I think the swift sword of justice smote Alomar for his arrogance and blatant disrespect for the game. I am referring to the incident a couple of weeks ago when he spit in the face of an umpire during an argument. The incident vilified him in the eyes of the umpires and the fans, yet he remained in uniform for the series against the Yankees.

Thus, Alomar received a suspension at the beginning of next season, and everyone gets to watch their least favorite player miss a ground ball on national television, allowing the Yankees to go to the World Series.

Why should New York go to the Series? Because of two players: Cecil Fielder and Darryl Strawberry.

Fielder is the most prolific home run hitter of his time, but never got a shot at the World Series while playing for the lowly Detroit Tigers. Enter the Yankees, who trade for him in hopes of adding much-needed power to their lineup.

Darryl Strawberry was the pride of the Big Apple when he helped the Mets win the 1986 World Series, but a trade to Los Angeles and his ensuing drug problems would forever haunt him. Strawberry had a few years of Dodger blues before heading to the Bay Area in hopes of a rebirth with the Giants.

The rebirth never happened, and the only place where Strawberry seemed to produce was in Triple-A. In the midst of a career free-fall, Strawberry landed in New York. He has provided power and experience to a group of players who have never imagined, much less experienced, the things he has.

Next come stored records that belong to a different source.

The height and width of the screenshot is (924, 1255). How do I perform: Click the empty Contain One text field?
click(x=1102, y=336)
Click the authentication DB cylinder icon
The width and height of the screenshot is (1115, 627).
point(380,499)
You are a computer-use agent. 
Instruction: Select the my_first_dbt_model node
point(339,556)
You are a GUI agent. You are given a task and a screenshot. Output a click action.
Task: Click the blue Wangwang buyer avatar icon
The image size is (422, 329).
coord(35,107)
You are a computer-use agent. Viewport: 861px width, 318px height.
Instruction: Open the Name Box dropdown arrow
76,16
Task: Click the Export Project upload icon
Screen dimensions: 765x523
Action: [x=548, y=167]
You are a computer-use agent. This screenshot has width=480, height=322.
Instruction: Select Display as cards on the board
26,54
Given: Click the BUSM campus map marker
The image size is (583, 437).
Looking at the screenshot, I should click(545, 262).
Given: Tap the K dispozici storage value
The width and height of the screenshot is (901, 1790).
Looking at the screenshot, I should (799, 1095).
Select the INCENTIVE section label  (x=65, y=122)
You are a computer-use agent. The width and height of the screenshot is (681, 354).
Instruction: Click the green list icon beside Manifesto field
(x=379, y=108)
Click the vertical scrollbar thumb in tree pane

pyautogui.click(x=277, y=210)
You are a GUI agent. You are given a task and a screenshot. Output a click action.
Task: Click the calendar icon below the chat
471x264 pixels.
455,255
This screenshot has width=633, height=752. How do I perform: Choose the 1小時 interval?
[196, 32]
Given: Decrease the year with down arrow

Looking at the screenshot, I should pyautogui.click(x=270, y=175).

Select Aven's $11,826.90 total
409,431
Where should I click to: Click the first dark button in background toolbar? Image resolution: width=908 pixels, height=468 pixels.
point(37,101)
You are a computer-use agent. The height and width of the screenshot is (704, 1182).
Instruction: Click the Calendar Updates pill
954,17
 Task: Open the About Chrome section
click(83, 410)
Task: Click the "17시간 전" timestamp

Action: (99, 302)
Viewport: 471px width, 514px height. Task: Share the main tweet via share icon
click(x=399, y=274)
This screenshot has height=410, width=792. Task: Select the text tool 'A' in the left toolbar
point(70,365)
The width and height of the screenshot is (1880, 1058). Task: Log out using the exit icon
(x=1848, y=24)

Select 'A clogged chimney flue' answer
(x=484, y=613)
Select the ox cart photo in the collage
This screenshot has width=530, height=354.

I believe justice can be served in the good management of the Yankees just as well as it can be served in the retribution of Alomar. Now Alomar is at home while Fielder and Strawberry are on their way to the World Series. Fielder gets a chance at a ring and Strawberry has a chance at redemption in the city where at one time he could do no wrong. In my opinion, justice is served.

Sam Spiller covers women's volleyball for the Wildcat.